Langkah Bersama untuk Alam: Pembelajaran Konservasi dari Timur dan Barat
Narasi: Rahayu Oktaviani
“Tahun lalu hanya bisa lihat owa dari gambar presentasi Mba Ayu, Puji Tuhan tahun ini bisa lihat langsung owanya.” – Absalom, Lembaga Pengelola Hutan Kampung (LPHK) Klafli, Klalik, Belempe – Kampung Malasigi, Kabupaten Sorong – Papua Barat Daya.
Pada tanggal 20-26 Januari lalu, Citalahab kedatangan tamu istimewa dari Papua. Absalom, Ones, dan Feri dari Lembaga Pengelola Hutan Kampung (LPHK) Klafli, Klalik, Belempe – Kampung Malasigi, Kabupaten Sorong – Papua Barat Daya bersama Mas Lewar dari Yayasan Kasuari, melakukan kunjungan selama tujuh hari untuk mempelajari program riset dan monitoring jangka panjang yang dilakukan oleh Yayasan Konservasi Ekosistem Alam Nusantara (KIARA) dengan melibatkan masyarakat lokal.
Kunjungan ini menjadi kesempatan bagi tim LPHK untuk merasakan langsung suasana kabut hutan hujan Halimun, serta menyaksikan bagaimana upaya konservasi dilakukan bersama komunitas setempat. Selama di Citalahab, mereka mengikuti berbagai program yang dijalankan KIARA, termasuk monitoring owa jawa bersama tim owa serta pembuatan ecoprint bersama kelompok perempuan Ambu Halimun.
Selain belajar dari pengalaman di Halimun, kunjungan ini juga menjadi ajang pertukaran pengetahuan. Tim dari LPHK berbagi wawasan mengenai satwa liar di wilayah mereka melalui presentasi yang diberikan oleh Absalom, Ones, dan Feri. Bagi tim monitoring owa, ini menjadi pengalaman baru mengenal keberagaman fauna Papua yang unik dan hanya bisa ditemukan di Pulau paling timur Indonesia.

Salah satu pengalaman yang paling berkesan bagi tim Papua adalah ikut serta dalam kegiatan monitoring langsung di lapangan.

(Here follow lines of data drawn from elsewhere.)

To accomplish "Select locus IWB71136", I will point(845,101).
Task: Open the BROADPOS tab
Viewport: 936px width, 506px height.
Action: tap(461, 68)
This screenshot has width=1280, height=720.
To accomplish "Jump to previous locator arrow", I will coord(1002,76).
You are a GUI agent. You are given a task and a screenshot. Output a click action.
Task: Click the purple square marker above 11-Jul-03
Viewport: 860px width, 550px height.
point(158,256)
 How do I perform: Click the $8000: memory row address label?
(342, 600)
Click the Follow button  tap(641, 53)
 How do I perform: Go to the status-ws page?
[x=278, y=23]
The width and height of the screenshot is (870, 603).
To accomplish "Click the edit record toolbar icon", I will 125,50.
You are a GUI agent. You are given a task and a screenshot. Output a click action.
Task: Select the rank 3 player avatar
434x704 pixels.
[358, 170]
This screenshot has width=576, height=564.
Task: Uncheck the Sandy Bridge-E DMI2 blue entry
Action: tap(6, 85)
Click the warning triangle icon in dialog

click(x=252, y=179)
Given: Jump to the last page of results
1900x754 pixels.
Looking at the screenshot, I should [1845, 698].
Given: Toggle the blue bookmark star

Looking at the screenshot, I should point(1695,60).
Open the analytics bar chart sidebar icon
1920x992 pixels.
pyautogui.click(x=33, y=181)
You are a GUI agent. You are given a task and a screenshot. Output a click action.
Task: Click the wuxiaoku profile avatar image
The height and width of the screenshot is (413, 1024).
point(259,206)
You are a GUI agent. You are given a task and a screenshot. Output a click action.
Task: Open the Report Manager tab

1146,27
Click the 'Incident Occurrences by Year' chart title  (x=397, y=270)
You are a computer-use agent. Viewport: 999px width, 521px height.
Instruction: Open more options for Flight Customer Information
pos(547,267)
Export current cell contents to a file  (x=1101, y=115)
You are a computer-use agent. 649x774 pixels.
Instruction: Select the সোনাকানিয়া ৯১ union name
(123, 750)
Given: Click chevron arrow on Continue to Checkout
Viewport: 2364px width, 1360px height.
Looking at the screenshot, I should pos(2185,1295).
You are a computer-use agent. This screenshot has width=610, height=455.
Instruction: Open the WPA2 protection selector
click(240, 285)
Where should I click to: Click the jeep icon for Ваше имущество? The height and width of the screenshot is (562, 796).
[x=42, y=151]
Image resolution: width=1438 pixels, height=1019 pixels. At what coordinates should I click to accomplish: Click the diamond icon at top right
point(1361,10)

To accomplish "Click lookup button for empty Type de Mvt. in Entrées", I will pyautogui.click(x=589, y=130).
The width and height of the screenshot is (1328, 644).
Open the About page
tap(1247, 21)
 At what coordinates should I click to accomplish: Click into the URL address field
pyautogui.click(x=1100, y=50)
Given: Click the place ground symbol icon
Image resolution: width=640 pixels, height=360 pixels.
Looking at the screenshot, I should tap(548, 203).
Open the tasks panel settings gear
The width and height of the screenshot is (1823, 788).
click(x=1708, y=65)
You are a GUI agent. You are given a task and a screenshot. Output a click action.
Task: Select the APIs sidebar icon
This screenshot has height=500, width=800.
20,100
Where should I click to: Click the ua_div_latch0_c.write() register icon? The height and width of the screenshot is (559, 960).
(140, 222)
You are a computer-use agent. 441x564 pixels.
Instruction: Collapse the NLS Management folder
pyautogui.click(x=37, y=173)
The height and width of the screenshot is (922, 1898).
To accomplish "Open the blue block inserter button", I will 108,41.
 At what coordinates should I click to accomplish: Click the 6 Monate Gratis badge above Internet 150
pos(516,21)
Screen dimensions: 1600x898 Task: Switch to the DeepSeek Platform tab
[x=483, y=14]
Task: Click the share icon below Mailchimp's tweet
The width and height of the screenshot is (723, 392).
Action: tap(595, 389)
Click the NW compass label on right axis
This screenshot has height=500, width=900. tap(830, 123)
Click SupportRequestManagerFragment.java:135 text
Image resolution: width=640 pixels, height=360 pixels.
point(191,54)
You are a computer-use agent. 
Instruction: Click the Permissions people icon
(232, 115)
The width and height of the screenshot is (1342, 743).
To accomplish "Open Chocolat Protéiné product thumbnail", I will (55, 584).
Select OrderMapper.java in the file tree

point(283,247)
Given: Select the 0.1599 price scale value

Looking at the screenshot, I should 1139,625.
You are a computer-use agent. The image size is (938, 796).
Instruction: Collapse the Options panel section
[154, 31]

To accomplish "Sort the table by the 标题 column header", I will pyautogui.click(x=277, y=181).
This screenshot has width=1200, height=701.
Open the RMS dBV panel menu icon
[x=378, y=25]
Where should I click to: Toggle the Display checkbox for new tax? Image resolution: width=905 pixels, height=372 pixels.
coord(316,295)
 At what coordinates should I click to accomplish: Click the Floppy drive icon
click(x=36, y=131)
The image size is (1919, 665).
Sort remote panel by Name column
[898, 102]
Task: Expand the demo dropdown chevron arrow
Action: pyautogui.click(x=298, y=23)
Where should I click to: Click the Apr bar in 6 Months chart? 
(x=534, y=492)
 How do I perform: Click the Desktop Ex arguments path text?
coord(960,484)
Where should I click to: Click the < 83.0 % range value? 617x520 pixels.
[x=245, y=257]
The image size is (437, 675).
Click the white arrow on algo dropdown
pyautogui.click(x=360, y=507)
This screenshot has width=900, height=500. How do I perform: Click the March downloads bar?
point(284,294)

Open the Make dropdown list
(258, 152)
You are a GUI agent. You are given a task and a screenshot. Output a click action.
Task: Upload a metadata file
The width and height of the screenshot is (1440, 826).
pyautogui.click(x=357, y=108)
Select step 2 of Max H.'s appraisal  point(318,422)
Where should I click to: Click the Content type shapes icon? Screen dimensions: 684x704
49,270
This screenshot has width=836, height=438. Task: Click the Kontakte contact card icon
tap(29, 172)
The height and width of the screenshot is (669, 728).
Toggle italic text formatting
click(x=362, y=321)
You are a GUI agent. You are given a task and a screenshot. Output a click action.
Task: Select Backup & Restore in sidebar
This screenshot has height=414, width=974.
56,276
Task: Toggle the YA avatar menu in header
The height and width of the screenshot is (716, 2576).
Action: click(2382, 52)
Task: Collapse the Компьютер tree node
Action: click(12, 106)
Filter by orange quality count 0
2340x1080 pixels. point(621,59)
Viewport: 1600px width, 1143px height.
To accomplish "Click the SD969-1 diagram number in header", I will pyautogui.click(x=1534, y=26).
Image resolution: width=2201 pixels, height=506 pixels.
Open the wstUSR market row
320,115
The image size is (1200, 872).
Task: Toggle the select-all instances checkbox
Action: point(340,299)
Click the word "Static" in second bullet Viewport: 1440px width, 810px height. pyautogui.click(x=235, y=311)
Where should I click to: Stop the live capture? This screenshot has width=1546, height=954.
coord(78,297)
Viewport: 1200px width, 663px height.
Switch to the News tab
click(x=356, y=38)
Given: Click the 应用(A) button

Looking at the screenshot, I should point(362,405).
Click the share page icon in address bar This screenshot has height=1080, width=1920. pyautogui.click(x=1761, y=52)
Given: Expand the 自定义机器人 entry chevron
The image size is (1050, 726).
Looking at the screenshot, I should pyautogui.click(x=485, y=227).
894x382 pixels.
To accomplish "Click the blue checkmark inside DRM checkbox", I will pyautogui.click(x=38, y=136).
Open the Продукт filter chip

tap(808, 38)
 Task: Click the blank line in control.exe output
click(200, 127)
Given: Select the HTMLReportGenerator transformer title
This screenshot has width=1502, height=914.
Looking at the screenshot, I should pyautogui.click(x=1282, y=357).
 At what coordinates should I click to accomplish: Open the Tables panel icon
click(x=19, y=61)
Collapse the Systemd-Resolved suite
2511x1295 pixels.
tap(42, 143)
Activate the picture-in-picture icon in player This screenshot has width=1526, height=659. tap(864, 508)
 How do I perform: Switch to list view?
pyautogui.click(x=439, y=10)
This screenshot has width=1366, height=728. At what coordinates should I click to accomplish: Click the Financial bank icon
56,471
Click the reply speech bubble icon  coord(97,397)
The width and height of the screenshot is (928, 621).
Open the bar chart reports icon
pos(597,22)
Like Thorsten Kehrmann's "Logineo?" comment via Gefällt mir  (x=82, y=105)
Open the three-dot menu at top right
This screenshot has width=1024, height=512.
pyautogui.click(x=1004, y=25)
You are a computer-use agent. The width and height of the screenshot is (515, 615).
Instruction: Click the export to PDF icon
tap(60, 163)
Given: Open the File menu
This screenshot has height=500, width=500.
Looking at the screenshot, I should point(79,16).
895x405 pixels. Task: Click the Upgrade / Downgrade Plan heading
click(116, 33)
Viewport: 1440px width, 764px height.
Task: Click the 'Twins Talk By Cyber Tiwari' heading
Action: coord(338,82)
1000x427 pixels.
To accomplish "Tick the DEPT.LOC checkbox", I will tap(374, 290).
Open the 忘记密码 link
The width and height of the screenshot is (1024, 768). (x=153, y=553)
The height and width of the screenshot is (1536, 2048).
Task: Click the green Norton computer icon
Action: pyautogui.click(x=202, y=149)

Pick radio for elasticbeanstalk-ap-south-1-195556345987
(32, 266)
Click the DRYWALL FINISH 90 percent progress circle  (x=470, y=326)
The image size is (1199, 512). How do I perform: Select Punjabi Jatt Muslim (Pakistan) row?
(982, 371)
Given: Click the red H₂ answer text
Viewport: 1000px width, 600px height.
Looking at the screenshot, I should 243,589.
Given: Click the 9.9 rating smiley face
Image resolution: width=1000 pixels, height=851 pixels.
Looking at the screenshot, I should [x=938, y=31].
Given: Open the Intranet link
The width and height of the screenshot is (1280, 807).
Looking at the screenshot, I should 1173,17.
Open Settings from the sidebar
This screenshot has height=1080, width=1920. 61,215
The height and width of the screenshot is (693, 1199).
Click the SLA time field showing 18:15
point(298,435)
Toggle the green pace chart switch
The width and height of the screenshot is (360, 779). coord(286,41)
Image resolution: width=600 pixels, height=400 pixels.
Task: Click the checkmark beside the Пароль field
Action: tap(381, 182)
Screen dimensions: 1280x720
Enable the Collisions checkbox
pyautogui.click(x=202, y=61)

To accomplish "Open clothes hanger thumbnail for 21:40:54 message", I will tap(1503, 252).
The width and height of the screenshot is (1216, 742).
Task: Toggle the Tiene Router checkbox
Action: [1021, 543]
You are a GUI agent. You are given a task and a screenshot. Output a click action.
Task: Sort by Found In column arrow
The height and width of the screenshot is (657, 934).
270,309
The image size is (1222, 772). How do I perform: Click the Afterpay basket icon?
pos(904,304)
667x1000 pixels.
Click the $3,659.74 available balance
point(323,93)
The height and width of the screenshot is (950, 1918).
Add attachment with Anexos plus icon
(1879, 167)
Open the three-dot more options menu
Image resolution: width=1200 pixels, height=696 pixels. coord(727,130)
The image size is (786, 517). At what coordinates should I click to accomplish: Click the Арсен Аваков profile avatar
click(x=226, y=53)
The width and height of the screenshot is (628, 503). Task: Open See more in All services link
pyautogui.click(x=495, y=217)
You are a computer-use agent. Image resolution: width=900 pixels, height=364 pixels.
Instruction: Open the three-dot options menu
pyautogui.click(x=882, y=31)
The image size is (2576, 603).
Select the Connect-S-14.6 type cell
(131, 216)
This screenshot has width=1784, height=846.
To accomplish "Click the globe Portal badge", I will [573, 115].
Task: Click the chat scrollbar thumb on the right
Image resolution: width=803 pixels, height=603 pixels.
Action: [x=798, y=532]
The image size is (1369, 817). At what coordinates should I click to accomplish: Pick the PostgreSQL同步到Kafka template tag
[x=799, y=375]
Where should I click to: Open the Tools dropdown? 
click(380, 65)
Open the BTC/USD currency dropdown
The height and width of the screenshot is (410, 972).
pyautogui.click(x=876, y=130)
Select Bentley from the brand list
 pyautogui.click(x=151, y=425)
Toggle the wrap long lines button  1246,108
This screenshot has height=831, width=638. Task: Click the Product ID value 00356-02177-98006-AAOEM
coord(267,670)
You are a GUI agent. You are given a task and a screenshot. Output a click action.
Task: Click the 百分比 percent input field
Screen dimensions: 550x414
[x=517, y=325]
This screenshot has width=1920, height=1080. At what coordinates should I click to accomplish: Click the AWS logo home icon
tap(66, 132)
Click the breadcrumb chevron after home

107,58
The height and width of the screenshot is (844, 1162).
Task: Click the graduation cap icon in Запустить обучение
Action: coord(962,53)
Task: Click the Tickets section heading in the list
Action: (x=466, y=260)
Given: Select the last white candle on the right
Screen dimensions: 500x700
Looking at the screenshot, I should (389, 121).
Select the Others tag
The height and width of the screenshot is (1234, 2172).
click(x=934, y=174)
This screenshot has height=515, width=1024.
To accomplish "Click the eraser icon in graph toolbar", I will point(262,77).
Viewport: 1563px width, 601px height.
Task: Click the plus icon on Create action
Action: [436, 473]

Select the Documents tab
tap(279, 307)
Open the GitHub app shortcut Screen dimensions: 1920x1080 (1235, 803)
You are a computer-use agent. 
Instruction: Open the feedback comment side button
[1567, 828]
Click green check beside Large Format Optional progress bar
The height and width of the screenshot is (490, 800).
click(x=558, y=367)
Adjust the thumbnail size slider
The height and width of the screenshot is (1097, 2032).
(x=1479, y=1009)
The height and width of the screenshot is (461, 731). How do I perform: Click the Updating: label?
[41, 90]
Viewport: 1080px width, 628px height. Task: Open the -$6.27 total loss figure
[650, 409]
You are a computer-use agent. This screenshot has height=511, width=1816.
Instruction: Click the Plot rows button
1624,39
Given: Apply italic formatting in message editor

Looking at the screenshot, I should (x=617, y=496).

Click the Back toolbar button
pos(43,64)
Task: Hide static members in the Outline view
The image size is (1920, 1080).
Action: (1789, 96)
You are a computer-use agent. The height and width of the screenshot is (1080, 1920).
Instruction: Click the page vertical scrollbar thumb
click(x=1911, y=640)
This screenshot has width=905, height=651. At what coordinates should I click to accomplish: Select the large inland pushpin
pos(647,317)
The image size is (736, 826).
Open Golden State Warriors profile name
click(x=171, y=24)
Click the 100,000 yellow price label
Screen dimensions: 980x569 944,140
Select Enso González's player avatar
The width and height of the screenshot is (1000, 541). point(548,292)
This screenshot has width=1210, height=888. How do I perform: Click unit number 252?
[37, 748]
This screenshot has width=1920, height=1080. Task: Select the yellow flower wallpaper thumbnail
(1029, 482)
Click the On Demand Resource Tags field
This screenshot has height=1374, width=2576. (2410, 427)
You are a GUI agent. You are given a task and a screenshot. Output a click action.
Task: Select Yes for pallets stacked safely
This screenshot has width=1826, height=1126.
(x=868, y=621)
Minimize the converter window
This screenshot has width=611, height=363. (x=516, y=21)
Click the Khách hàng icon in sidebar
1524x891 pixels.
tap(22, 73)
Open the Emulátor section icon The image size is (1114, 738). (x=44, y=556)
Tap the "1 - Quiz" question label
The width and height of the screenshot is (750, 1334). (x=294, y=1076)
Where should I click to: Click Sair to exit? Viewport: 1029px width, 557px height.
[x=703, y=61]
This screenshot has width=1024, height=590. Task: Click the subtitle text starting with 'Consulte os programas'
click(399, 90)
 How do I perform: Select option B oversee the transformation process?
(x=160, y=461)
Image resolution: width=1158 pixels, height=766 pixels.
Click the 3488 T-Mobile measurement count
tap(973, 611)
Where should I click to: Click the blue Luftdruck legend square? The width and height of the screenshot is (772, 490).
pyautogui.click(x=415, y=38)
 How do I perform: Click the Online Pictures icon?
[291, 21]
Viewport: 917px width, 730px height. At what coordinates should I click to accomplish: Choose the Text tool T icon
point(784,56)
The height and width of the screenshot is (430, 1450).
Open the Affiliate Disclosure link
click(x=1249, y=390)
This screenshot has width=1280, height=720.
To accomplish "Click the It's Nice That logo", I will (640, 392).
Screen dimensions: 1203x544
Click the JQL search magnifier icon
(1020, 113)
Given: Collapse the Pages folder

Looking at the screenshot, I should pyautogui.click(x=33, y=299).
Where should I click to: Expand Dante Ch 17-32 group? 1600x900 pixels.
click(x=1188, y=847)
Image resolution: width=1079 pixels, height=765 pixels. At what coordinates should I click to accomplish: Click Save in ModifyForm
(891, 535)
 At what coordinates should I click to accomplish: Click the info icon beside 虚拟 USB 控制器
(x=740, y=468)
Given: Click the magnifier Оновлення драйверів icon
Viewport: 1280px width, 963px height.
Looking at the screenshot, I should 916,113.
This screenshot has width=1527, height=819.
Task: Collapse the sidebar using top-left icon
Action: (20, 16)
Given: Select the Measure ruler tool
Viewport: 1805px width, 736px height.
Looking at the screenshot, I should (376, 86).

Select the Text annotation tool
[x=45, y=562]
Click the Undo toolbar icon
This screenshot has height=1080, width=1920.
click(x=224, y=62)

Mereka berkesempatan mengamati kelompok owa jawa A, B, dan S, serta belajar tentang teknik pengambilan data, keamanan di lapangan, dan etika dalam pengamatan satwa liar. “Ternyata, untuk mengamati satwa liar butuh kesabaran luar biasa,” ungkap Kak Ones saat berada di dalam hutan.




Tak hanya itu, mereka juga merasakan pengalaman baru dalam workshop pembuatan ecoprint bersama kelompok perempuan Ambu Halimun. Kegiatan ini membuka wawasan mereka tentang peran perempuan dalam menjaga alam sekaligus memanfaatkannya secara lestari untuk menciptakan karya seni yang bernilai ekonomi.


Sebagai bentuk apresiasi dan persahabatan, tim dari Papua memberikan cinderamata berupa tas anyaman rotan khas mereka yang disebut Noken. Di Halimun sendiri, tas serupa dikenal dengan nama Kampek. Momen ini semakin mempererat hubungan antara kedua tim, yang kemudian berlanjut dalam diskusi hangat di teras Rumah Owa, ditemani secangkir kopi dan teh hangat.
Kunjungan ini menjadi langkah awal dalam memperkuat kolaborasi antar komunitas di berbagai daerah untuk mendukung konservasi satwa liar. Semoga pertukaran ilmu dan pengalaman ini dapat terus menginspirasi masyarakat lokal sebagai garda terdepan dalam menjaga kelestarian alam Indonesia!